Pain, and quite possibly a poisoning. Aesthetic taste is one thing: some people will like to look at the Harbour Mouth Molars, and some people will not. But I wonder if some are incapable even of seeing the work with clear eyes, so much are they suffering from the toxicity of that stadium.

I've heard, for example, some folk argue the teeth are not anatomically correct and therefore are not to be admired. Quick, call a séance because someone forgot to tell Picasso, Van Gogh, Monet, our own Fanny Hodgkins, Bacon, Turner, and - just to chuck in a sculptor - Giacometti, that things have to look precisely lifelike in order to constitute decent art.

No, that objection just sounds like one born of the Henry syndrome. A tumour in the rear, an abscess in the mouth, a stadium on Awatea St: some underlying complaint that is causing a general prevailing rage.

It's a real shame if that is the case, not least because the city's newest piece of public-owned art deserves an unpoisoned appraisal, but also, simply, because people deserve to be able to live their lives without chronic pain.

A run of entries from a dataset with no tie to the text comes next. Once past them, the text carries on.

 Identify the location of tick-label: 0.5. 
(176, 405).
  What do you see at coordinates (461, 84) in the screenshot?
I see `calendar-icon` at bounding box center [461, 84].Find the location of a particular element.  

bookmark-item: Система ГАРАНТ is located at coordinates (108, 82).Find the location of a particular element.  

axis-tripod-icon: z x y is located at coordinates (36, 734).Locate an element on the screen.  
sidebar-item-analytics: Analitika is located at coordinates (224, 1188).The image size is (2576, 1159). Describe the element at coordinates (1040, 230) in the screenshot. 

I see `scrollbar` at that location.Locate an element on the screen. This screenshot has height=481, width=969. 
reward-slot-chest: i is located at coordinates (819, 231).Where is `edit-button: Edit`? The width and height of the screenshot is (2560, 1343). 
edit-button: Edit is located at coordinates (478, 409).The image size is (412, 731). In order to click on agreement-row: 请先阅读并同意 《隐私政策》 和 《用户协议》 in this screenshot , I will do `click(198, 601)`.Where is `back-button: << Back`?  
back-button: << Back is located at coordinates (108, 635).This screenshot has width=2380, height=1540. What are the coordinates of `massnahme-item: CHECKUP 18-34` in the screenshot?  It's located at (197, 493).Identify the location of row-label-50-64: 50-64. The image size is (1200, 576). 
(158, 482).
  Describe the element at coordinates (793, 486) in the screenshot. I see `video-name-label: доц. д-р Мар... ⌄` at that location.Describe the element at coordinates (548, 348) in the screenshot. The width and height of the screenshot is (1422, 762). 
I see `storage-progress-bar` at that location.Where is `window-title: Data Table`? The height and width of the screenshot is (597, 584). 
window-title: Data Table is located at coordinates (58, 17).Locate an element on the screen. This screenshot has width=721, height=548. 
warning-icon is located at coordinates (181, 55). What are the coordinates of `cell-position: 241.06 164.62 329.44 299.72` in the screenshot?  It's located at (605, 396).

A love of big things white and purposeless

You must dream of a house full of white ornaments with trunks that do little more than gather dust, (not that the stadium or teeth could be classed as ornaments, hardly elegant) but at least there you have paid for them yourself and wouldn’t expect everyone else to fund it while real things this city needs are neglected.
My mate said the teeth are that rudimentary in their shape, they look like something that was roughly cut by a chain saw. Right on. All for $45,000, what a bargain. Perhaps we should have a huge ear, foot or something some other bit of body anatomy slapped randomly in some other spot where it bears no significance, sympathy or congruity to its surroundings.

[Abridged]

Teeth

I love these teeth. Smile every time I drive by. They have a certain appealing je ne sais quoi; they have a rugged, attractive form (good stuff, Oamaru stone); the rope against the stone is a nice contrast (take a close look). Will be interesting to observe decay (greying of stone) over the years. Very happy that my rates used for these sculptures (and ditto about the stadium, btw).

Both the same

Both are white, in a manner of speaking, a waste of ratepayers money, ugly, while many other worthy things, especially heritage based (like the Ocean beach asking $40 000 to extend to St Clair) are refused. Thats one example of the blight. The molars which may well be a fraction of the costs, are another signature of the DCC's grandiose arrogance and bent to despoil the place with things that don't count for anything.

[Abridged]

Good old Henry

At least old Henry - even at the age of 111 - had a bit of fun in life. Unlike the poor young student who suffered from not just four but six painful wisdom teeth

Molar rage

For me it's not about the stadium. These (unfinished?) sculptures are positioned at a very popular & attractive parking spot. A lot of people (myself included) like to park there and enjoy the view of the harbour & surrounds or take a bit of a walk beside the water. There are very few places you can do that in Dunedin & of those few it is probably the most central & easily accessable.
Even if these sculptures were really beautifully finished, & clearer in their artistic intent, they would still block the beautiful views of our city positioned where they are.
I think the positioning, and to a lesser extent the conception of this project, could have been better thought-out.
On the artistic issue, does it really have something meaningful to say about us as a city, and if so what? Isn't that the question we need to ask about highly visible public works of art like this?
For me it's not about the money. I think spending the money to get good quality public art is a good investment. Obviously the council needs to think about spending more than $45,000 if it wants to do that.